Significant changes to how medical devices are regulated in the Russian Federation are slated for early 2013, but final implementation of the new rules remains tentative.

The Russian Ministry of Health has already approved new orders regarding medical device classification, importation and adverse event handling. Also under consideration are medical device vigilance processes, conformity assessments as well as quality and safety issues. All orders under consideration must be approved before authorities begin implementing actual regulations.

Some of the most important changes that may come about include a less direct regulatory role for Roszdravnadsor—final approval decisions will be made by “expert reviewers” rather than the regulator; lack of timelines for medical testing, meaning they could last for years; and inclusion of medical device registration fees into written law.

However, exact implementation timeframes for the new regulations are not yet clear. We will keep you informed of new medical device regulatory developments in Russia as we learn them.

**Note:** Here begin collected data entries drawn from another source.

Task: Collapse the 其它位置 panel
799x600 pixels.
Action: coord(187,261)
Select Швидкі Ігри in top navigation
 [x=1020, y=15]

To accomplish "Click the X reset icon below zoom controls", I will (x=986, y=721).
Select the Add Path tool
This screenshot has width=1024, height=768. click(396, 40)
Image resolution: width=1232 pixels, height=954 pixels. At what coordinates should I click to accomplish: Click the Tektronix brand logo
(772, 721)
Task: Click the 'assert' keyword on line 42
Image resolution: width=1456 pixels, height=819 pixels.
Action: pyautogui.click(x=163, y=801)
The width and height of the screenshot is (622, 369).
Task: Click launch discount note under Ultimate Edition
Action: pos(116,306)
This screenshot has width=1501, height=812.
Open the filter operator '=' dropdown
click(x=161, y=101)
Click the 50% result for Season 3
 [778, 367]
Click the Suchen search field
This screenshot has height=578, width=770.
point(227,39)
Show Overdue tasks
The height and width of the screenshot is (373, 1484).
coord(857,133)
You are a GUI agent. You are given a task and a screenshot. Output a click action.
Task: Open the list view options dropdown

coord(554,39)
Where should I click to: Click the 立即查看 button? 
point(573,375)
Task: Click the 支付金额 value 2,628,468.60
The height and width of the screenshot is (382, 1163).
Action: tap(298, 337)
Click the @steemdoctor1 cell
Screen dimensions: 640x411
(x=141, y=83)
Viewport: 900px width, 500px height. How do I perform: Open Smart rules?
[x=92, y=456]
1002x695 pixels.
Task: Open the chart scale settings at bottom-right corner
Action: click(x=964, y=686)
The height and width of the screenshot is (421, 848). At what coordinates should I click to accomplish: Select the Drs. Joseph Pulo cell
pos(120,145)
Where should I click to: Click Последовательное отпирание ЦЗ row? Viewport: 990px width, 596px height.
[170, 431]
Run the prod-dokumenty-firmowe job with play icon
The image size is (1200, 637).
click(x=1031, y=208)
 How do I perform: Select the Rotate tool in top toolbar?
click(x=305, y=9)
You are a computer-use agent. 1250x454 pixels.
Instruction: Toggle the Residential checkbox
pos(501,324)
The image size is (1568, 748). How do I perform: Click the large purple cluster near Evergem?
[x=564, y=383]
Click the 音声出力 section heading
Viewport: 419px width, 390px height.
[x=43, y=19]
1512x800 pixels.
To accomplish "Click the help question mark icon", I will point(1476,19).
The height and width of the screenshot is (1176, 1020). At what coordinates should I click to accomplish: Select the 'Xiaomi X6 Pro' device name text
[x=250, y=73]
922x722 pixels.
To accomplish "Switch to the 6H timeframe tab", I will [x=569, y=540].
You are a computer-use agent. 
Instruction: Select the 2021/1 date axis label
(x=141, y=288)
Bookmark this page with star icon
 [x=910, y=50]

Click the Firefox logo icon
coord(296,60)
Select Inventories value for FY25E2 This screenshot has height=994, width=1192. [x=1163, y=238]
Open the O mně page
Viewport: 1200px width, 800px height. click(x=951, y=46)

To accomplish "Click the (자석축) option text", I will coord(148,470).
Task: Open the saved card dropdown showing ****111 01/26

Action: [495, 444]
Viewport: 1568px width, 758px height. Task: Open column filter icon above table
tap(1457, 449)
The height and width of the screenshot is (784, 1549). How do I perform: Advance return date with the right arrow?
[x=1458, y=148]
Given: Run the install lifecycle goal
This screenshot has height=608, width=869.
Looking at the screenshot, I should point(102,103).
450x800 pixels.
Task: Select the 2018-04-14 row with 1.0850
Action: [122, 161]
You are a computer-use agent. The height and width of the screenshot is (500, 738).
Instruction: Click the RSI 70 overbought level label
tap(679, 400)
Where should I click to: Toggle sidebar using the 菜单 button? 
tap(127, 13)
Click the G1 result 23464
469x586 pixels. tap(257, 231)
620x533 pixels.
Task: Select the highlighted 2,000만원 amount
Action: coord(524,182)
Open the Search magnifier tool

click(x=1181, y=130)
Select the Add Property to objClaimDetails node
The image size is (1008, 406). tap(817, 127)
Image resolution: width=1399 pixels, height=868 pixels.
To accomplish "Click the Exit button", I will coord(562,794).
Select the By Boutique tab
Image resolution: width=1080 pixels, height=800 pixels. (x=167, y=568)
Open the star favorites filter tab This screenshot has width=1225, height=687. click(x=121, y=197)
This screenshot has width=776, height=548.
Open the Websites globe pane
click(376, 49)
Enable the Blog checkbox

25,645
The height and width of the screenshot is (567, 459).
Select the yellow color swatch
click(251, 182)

Based on discussions with Russian Ministry of Health and Roszdravnadzor officials, Emergo Group has learned that the following steps to the Russian regulatory process may occur next year:

1. Applicant must obtain an import permit for samples submitted for testing by Rozsdravnadzor.
2. Applicant must establish agreements with laboratories for any necessary technical and toxicological testing of its device.
3. Applicant must submit documentation including test reports to Roszdravnadzor.
4. Roszdravnadzor authorizes expert review of the applicant’s submission.
5. Expert reviewers determine whether additional clinical testing of device is necessary and provides list of hospitals where such tests should occur.
6. Roszdravnadzor informs applicant whether clinical tests are required.
7. Applicant must set up agreements with hospitals where clinical testing will take place.
8. Applicant provides clinical testing results to Roszdravnadzor.
9. Roszdravnadzor then sends applicant’s clinical test results out for expert review.
10. Expert reviewers notify Roszdravnadzor whether clinical test results are acceptable, provide a report of the test review to regulators, and inform Roszdravnadzor whether the device in question can be registered.
11. Roszdravnadzor issues either a Registration Certificate to applicant based on a positive expert review or a refusal based on a negative review.